James McAvoy and Ben Kingsley to provide voices for new Watership Down

Watership Down

by Owen Williams |
Published on

Previously adapted as a movie in 1978 and a TV series between 1999 and 2001, Richard Adams' classic novel Watership Down is set to return to screens in a new version. This one's a four-episode CG-animated collaboration between the BBC and Netflix, who between them have assembled quite the voice cast. Representing the rabbits will be James McAvoy, Ben Kingsley, Nicholas Hoult, John Boyega, Gemma Arterton, Olivia Colman, Miles Jupp, Freddie Fox and Anne-Marie Duff.

The story, you'll be well aware, involves a colony of rabbits uprooted from their rurla warren at Sandleford by impending human development. Embarking on a perilous journey across southern England they eventually wind up at new home Watership Down, but face a new threat from the neighbouring warren Efrafa: a police state run by the tyrannical bunny General Woundwort, who, despite overcrowding, doesn't want his female subjects defecting to the woman-starved Watership. You could say his philosophy is does before bros.
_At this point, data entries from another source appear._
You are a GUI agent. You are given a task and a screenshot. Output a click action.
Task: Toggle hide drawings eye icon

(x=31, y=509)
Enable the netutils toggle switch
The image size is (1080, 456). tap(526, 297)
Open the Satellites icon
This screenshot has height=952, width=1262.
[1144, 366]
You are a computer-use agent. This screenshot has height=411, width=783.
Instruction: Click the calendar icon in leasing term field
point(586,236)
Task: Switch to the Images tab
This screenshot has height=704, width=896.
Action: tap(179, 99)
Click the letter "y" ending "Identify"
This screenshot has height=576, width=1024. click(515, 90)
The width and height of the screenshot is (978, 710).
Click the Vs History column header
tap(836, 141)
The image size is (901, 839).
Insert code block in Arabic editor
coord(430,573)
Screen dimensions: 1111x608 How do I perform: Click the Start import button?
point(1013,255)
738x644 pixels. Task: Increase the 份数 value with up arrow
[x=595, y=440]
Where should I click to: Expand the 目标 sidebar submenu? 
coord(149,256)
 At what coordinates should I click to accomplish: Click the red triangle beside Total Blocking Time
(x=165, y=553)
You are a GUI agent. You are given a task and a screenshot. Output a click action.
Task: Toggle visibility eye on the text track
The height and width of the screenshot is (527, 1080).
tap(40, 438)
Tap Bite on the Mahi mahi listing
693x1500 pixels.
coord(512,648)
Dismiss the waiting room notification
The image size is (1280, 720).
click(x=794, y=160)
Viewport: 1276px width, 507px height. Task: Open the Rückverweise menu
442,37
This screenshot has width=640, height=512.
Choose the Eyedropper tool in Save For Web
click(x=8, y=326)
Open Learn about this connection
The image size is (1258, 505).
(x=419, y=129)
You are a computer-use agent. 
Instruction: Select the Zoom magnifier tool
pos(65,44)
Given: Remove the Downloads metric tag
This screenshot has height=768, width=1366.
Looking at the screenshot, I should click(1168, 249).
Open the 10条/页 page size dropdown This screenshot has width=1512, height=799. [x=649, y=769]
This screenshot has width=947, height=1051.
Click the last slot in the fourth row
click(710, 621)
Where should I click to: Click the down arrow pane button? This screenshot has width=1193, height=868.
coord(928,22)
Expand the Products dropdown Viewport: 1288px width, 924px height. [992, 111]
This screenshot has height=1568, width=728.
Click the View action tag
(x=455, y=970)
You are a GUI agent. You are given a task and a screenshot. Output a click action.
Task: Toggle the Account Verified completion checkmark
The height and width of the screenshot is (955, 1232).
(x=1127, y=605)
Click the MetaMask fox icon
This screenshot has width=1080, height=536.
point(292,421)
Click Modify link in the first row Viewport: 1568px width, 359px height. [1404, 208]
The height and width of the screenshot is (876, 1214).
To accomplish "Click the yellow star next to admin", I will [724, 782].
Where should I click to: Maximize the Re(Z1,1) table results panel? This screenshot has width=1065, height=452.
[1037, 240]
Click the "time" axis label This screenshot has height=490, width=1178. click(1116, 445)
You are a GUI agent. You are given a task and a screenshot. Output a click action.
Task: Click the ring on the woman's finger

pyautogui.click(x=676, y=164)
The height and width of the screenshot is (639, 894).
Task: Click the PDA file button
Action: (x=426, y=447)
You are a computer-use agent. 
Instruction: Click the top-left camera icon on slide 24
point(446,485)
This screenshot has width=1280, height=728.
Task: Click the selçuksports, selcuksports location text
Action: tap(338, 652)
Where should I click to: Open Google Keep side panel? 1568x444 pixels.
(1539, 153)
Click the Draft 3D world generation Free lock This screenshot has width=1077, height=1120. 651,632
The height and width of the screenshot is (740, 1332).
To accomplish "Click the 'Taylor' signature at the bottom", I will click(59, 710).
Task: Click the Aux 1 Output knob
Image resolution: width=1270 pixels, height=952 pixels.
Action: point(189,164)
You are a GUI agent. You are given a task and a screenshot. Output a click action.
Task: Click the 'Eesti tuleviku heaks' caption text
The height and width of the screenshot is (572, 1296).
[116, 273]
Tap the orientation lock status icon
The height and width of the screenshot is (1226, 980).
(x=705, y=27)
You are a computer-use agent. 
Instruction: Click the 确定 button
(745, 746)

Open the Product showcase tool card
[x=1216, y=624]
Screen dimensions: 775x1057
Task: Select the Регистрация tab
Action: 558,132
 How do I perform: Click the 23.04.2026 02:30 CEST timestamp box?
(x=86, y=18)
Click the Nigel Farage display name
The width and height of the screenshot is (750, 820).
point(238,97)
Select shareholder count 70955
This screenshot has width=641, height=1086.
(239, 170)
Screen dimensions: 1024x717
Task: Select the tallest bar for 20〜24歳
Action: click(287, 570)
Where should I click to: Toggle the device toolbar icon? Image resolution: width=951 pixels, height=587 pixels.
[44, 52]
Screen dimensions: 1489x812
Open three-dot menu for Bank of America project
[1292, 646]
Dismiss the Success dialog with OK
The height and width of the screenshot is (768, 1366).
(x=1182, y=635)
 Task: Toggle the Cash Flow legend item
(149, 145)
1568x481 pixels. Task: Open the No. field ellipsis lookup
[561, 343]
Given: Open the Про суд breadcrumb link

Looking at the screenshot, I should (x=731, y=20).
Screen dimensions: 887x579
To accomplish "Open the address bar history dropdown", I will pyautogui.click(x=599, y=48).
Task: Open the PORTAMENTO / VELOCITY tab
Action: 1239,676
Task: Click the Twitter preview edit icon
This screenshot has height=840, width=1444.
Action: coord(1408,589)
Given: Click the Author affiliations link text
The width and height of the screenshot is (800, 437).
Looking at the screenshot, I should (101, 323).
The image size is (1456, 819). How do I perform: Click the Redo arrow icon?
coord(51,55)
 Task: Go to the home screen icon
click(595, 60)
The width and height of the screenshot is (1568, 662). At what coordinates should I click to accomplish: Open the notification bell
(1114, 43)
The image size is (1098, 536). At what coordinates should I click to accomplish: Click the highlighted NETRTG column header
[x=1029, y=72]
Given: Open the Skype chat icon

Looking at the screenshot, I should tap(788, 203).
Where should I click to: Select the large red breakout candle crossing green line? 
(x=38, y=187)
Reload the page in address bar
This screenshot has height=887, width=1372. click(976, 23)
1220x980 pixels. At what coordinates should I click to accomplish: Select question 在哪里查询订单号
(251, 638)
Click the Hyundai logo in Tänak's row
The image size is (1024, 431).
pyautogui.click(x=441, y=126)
McAvoy will play protagonist Hazel and Hoult his younger brother Fiver. Boyega will be Bigwig; Arterton will be Clover; Jupp is Blackberry; Colman is Strawberry; Duff is Hyzenthlay; Fox is Captain Holly; and Kingsley, of course, is the big bad General himself. Other voices, including Kehaar the gull, have yet to be revealed.

Noam Murro is the director, and is also exec-producing through his company Biscuit Films. A commercials man by previous trade, his last film was 300: Rise Of An Empire. "This! Is! Efrafa!", Woundwort probably won't say.

"We jumped at the chance to get in early and work alongside the BBC to bring this classic English tale to our members around the world," said Netflix's VP of global television Larry Tanz. "This novel presentation of Adams' work pairs great talent with beautiful animation and will delight existing fans and capture a whole new audience for this timeless story."

The mini-series will play on BBC One in the UK and on Netflix everywhere else. It's due to be finished next year, so will likely, we'd hazard, arrive at Christmas, 2017.